What to do: Return exactly the lines below, starting with the one that has "Increase the Cost/Unit" and going on through the one that has "Given: Go to previous month in the calendar".

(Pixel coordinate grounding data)

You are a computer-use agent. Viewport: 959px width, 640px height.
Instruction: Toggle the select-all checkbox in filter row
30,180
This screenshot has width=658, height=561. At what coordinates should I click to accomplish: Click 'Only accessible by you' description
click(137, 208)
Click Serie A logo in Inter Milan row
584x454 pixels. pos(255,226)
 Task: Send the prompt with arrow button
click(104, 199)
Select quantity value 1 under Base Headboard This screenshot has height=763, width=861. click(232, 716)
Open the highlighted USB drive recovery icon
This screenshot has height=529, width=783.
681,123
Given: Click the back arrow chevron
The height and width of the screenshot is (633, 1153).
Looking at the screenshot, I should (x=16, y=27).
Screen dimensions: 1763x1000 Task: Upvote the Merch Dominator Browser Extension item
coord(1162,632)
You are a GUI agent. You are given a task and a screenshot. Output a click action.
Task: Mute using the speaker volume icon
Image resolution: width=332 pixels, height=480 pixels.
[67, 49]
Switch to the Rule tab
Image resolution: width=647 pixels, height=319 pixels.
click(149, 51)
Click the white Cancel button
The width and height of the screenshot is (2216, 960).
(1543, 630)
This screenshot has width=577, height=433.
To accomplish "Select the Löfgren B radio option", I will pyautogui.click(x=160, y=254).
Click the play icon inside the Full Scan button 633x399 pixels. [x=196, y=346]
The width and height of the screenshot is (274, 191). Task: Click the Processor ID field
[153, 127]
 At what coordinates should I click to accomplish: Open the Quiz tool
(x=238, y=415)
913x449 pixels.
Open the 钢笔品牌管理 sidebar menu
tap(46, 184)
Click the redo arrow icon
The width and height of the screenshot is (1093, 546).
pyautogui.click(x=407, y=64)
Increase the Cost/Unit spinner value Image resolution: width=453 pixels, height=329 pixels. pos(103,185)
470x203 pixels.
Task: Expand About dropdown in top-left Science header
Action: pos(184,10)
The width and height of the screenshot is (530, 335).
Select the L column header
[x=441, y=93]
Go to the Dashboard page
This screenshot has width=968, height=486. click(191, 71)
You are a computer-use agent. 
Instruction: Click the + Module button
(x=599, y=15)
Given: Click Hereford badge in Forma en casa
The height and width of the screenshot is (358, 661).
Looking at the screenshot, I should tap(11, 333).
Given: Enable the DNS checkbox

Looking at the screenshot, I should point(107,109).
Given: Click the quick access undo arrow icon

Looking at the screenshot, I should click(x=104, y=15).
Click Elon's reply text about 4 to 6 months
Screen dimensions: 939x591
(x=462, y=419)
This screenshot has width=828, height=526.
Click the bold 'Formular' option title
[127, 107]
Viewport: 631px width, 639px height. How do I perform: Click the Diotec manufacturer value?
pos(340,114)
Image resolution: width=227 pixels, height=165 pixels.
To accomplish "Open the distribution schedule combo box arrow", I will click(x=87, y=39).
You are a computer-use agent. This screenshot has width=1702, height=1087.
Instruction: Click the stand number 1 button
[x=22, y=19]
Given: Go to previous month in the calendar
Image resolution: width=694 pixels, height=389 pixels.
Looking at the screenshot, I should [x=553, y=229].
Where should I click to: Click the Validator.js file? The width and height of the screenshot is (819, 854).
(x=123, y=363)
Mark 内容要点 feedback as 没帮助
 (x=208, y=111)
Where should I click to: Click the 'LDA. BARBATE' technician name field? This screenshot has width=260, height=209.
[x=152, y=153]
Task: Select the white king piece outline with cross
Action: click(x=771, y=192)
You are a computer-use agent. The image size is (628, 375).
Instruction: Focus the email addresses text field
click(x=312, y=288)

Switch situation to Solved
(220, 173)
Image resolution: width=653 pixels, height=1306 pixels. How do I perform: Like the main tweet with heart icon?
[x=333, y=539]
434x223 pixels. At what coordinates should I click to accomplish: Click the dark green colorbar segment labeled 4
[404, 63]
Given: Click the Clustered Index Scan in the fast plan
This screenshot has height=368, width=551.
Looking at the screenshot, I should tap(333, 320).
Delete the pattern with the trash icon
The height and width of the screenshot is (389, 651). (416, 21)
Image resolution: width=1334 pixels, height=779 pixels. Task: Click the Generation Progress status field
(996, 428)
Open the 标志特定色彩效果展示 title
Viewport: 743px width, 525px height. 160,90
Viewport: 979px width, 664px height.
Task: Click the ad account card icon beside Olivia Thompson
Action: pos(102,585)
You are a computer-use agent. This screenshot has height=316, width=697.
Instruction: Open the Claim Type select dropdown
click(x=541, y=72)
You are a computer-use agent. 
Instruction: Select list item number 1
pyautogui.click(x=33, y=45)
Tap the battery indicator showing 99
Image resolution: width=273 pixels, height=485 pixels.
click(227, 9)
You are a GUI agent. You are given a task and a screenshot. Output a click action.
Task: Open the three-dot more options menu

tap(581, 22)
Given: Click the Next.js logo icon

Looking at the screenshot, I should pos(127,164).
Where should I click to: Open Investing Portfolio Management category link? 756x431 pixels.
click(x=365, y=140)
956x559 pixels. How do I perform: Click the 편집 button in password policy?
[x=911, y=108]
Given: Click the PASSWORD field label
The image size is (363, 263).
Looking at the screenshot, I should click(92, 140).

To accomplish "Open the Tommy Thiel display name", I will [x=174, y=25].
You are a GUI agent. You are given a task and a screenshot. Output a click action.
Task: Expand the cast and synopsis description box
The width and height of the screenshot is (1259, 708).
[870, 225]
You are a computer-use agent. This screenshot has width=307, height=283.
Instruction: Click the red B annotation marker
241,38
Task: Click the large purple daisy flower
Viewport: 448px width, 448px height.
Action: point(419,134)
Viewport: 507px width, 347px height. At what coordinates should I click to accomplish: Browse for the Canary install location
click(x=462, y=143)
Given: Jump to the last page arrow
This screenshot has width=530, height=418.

Output for this task:
Increase the Cost/Unit spinner value Image resolution: width=453 pixels, height=329 pixels. pos(103,185)
470x203 pixels.
Task: Expand About dropdown in top-left Science header
Action: pos(184,10)
The width and height of the screenshot is (530, 335).
Select the L column header
[x=441, y=93]
Go to the Dashboard page
This screenshot has width=968, height=486. click(191, 71)
You are a computer-use agent. 
Instruction: Click the + Module button
(x=599, y=15)
Given: Click Hereford badge in Forma en casa
The height and width of the screenshot is (358, 661).
Looking at the screenshot, I should tap(11, 333).
Given: Enable the DNS checkbox

Looking at the screenshot, I should point(107,109).
Given: Click the quick access undo arrow icon

Looking at the screenshot, I should click(x=104, y=15).
Click Elon's reply text about 4 to 6 months
Screen dimensions: 939x591
(x=462, y=419)
This screenshot has width=828, height=526.
Click the bold 'Formular' option title
[127, 107]
Viewport: 631px width, 639px height. How do I perform: Click the Diotec manufacturer value?
pos(340,114)
Image resolution: width=227 pixels, height=165 pixels.
To accomplish "Open the distribution schedule combo box arrow", I will click(x=87, y=39).
You are a computer-use agent. This screenshot has width=1702, height=1087.
Instruction: Click the stand number 1 button
[x=22, y=19]
Given: Go to previous month in the calendar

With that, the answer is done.